02 ダブルトリプルクアドラプル

「それで?どうしてそうなったんですか?」
「そんな事、私が聞きたいわよ。それより、なんで毎日あんたがいるの。」
「夏休みだからって毎日ダラダラ過ごす誰かさんを放っておけないからです。」
「仕事熱心ねぇ…。」

熱せられたアスファルトから遠いからか、窓から入ってくる風が爽やかだ。
ここへ来てから自然思考 になり。…という訳ではなく、健康的に生活しろとの小姑のお節介で仕方なくエアコンを点けないでいる。小姑とはもちろん目の前でコーヒーを淹れている光輝以外にはいない。

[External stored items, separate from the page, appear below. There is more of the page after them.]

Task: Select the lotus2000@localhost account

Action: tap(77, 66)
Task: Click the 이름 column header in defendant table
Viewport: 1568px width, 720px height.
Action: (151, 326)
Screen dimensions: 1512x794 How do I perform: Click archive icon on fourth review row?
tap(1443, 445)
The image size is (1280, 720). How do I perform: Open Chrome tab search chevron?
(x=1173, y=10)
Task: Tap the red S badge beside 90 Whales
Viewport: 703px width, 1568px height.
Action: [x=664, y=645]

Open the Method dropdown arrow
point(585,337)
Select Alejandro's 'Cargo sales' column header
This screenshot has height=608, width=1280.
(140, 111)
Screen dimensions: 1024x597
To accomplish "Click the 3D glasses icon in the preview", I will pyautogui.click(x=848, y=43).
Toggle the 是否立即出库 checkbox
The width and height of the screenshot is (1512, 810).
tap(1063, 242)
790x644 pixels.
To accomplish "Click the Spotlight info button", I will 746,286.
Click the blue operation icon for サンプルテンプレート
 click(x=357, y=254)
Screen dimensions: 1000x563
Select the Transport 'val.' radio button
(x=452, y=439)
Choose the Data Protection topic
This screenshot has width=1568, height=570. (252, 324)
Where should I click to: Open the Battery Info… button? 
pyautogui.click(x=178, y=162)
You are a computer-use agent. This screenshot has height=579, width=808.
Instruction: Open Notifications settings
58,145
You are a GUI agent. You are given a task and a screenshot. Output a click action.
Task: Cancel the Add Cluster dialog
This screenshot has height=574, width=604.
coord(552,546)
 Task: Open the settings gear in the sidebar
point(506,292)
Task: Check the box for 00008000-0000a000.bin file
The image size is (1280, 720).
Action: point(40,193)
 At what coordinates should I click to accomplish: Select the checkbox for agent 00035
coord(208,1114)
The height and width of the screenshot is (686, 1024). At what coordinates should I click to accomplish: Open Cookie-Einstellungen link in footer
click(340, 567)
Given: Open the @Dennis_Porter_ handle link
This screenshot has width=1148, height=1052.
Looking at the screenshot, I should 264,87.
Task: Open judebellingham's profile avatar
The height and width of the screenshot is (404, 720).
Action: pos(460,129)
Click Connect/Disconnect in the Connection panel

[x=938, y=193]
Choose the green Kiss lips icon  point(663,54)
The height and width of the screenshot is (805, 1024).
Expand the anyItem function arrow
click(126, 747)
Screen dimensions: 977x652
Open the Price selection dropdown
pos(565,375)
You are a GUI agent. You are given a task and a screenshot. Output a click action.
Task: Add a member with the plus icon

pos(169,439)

毎日暇を見つけてはやってきておさんどんする光輝を叩き出したりいていたけれど、取り上げても取り上げても出て来る合鍵の多さに私の方が根負けして、今は好きにやらせている。

「それで?何時から出掛けるんですか?」
「待ち合わせが6時だから…30分もあれば着くわよね。」

ガラスのポットを持つ光輝が壁に掛かった時計を見上げる。
つられて私も壁を見上げた。
時計の針は重なるように右側のど真中を向いていて、時間はまだまだ余裕がある事を告げている。

「待ち合わせが6時って…貴女、なにのんびりしてるんですか。」
「なにって…まだ2時間はゆっくり出来るじゃない。それに、用意する事なんてないんだし。なんなら、このまま……。」
「そのままってそれは部屋着でしょう?それにデートなんでしょう?デート。」
「なんであんたが興奮してるのよ。っていうか、なんなの。」

大袈裟に驚く光輝がコーヒーポットをテーブルに置き、慌てて部屋を飛び出す。
なにがなんだか分からないけど、静かになって良かったと胸を撫で下ろしながら、飲みかけのコーヒーカップを持ち、開けたままの窓からベランダに出る。
周りに緑が多いのも、少し遠くに海が見えるのも最初は寂しすぎると思ったけれど、それもかなり見慣れた。夜の明かりの少なさにはまだ驚いたりもするけど。
でも、こうやって仕事もない一日をのんびり……。

「だから。なにをのんびりコーヒーなんか飲んでるんですか。用意しますよ?用意。」
「なんかって、あんたが淹れたんでしょ?っていうか、それ、なに。」

帰ったとばかり思っていた光輝が窓に手をかけてがっくりと肩を落とす。ずるりと腕に落ちる大きな肩掛け鞄に目を向けると、何故かカッと目を見開いた。